Russia has been positioning troops near the Ukrainian border since December, dispatching some to neighbouring ally Belarus. US weapons have been arriving in Kiev, while some NATO countries have dispatched fighter jets to Eastern Europe and put troops on standby.
Parallel to these developments, the US state department published a ‘fact sheet’ aiming to expose a “set of false narratives” the Russian government uses to further its policy goals – including Russia portraying itself as the victim rather than the aggressor.
The Kremlin has, in turn, pushed back against those claims. It has repeatedly denied it intends to invade Ukraine, but also called out western governments for spreading disinformation. A UK Foreign Office report accuses Russia of planning to install a puppet government in Ukraine. Kremlin denied the charge, branding it as “nonsense”. The rebuttal came with little detail, however.
“If Russia wanted to invade Ukraine, it would do it quietly,” argued Larissa Doroshenko, a political communication scholar at Northeastern University. “What we’re seeing right now is hysteria, a full-blown PR campaign,” she added.
Targeting English speakers on social media
A report published in January by the Ukraine-based Mythos Labs found that Twitter activity related to Ukraine and Russia intensified considerably in December and early January compared to November 2021.
The study detects an increase in the number of Ukraine-related tweets containing what it calls “pro-Russian disinformation and propaganda” by 375 percent compared to November, and by 3,270 percent compared to September. Using an AI-based software, it also found a spike in the number of accounts spreading such information – 697 between the start of December and the start of January compared to 58 in November.

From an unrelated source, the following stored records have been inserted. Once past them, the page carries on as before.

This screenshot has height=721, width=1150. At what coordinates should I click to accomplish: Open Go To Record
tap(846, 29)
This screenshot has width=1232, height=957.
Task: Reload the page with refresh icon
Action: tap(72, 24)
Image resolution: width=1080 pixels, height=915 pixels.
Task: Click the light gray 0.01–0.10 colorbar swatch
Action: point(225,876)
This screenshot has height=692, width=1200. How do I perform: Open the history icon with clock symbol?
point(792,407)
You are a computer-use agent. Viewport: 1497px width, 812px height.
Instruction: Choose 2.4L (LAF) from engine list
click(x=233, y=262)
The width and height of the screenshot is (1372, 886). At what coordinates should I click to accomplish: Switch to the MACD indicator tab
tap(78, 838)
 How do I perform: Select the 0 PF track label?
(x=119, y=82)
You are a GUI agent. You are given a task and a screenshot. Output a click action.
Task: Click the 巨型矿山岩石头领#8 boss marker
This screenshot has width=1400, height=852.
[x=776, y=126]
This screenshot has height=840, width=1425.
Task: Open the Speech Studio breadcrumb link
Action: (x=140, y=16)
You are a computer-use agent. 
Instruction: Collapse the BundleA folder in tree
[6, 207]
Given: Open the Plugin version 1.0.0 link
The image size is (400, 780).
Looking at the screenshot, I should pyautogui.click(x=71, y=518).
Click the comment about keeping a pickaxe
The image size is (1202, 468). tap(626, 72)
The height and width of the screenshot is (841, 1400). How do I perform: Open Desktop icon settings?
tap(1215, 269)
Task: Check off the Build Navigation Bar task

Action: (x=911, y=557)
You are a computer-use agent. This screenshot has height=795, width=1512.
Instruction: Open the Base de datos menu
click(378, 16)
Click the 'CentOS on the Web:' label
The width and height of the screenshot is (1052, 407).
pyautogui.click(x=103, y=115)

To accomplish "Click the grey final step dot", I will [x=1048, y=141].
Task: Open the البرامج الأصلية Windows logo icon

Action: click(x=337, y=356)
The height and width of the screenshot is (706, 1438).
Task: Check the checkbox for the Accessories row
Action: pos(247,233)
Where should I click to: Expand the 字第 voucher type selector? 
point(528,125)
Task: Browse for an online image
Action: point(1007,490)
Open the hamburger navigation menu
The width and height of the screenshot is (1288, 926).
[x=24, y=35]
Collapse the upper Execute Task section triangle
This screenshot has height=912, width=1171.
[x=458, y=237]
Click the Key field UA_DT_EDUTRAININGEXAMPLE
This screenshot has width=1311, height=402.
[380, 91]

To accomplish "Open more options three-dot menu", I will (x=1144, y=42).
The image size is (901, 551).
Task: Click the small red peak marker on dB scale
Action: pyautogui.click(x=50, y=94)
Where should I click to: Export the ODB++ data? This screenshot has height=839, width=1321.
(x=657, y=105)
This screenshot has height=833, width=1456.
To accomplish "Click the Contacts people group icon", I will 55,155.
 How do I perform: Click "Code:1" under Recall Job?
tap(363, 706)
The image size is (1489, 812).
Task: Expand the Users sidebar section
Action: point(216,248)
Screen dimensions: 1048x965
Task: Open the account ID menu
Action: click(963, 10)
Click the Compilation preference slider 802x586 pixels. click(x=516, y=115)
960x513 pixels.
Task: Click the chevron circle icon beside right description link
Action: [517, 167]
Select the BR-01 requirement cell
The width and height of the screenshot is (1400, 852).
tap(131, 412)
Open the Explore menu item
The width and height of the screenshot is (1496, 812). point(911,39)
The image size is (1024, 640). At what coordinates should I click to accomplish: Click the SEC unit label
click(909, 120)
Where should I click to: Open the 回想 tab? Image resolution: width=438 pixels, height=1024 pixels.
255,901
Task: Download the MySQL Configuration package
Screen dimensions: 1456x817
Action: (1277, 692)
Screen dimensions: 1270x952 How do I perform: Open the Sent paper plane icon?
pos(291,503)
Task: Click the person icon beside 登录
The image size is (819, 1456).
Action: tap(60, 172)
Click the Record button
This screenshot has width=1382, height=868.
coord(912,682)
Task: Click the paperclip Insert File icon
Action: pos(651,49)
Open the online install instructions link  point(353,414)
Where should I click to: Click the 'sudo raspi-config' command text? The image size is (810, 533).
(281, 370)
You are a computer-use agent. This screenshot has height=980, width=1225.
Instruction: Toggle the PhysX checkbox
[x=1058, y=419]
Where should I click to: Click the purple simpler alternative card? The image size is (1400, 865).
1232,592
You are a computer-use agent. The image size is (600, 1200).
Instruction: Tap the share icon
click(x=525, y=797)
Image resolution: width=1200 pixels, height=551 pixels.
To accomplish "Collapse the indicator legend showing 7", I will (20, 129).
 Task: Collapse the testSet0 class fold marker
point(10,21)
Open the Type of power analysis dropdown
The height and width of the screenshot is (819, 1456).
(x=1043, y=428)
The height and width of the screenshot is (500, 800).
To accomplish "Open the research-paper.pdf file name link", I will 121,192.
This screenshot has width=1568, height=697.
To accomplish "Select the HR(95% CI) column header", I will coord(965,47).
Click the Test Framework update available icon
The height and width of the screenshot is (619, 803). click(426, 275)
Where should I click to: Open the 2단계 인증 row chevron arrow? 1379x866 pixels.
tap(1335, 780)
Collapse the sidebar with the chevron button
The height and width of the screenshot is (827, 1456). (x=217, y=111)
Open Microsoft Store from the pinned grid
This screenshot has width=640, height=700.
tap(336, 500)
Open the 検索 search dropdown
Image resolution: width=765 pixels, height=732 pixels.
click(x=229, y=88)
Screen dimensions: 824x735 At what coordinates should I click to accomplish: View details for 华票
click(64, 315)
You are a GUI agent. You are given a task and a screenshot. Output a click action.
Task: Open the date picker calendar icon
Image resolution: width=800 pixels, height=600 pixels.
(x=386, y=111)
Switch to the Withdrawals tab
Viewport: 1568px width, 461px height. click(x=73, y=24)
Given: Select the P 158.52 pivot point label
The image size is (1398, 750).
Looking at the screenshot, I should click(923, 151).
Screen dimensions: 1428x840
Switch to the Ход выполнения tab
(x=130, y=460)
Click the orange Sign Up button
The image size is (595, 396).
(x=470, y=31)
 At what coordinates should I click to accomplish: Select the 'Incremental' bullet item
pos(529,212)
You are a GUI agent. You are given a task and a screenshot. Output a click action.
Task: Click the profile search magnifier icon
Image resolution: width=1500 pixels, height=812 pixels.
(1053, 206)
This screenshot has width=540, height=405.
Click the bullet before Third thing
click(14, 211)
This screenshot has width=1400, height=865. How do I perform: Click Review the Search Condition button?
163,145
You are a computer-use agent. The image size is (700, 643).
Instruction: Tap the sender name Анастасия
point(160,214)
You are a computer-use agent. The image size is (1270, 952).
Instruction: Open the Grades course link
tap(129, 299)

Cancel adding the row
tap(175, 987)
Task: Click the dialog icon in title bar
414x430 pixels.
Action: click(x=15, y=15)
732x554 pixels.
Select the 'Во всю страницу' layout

The report casts its net wide when it comes to the identification of those accounts, which include well-known western journalists with a critical stance on NATO and western military intervention – such as Australian documentarist John Pilger and American investigative journalist Glenn Greenwald.
An increase in activity is hardly surprising given that Ukraine, where a war has been ongoing since 2014, has been making headlines in recent weeks. The conflict between Russia-backed separatists and the Ukrainian government in the eastern region of the country known as Donbass has killed an estimated 14,000 people since it began, cutting off entire villages from basic services and dividing families. But it fell largely off the media radar since the 2015 Minsk agreements, despite repeated ceasefire violations.
The report finds that increasingly, the messaging is directed to an English-speaking audience, with the number of English-language tweets posted shooting up over the months analysed – from 34 percent of the tweets related to Ukraine and Russia in November to nearly 60 percent in December. It found evidence that many were automatically reposted.
The analysis argues the Kremlin’s strategy has shifted “from amplifying inauthentic accounts to amplifying legitimate actors who voice pro-Kremlin talking points.” John Pilger’s tweets, for instance, were re-tweeted by 87 accounts identified as spreading pro-Russian disinformation and propaganda, while tweets by US congressman Matt Gaetz opposed to US intervention were retweeted by 12 such accounts – blurring the lines and making it look “less obviously disinformation.”
“Cold War” information tactics
“What we've seen is that it's not necessarily that Russia tries to present some fake information, although we have also seen evidence of that,” said Larissa Doroshenko, who studied Russian tactics at the time of the invasion of Crimea in 2014 and during the 2016 US Presidential elections, when thousands of Democratic Party emails were leaked, severely damaging Hillary Clinton’s campaign.
Rather, she argues, it is “engaging in this decades-old tactic of reflexive control, which was used during the Cold War. This is a tactic that presents information to the adversary in a way that leads this adversary to make a wrong decision.”
The idea behind it is, in other words, making your opponent voluntarily take decisions that actually favour their enemy’s strategy by studying their decision-making processes.
“But another [side] of this technique is to create distraction or dismay to exacerbate the situation,” she argues. “We’ve seen it in Ukraine in 2014, we’ve seen it in the US in 2016, and we also observe it now.”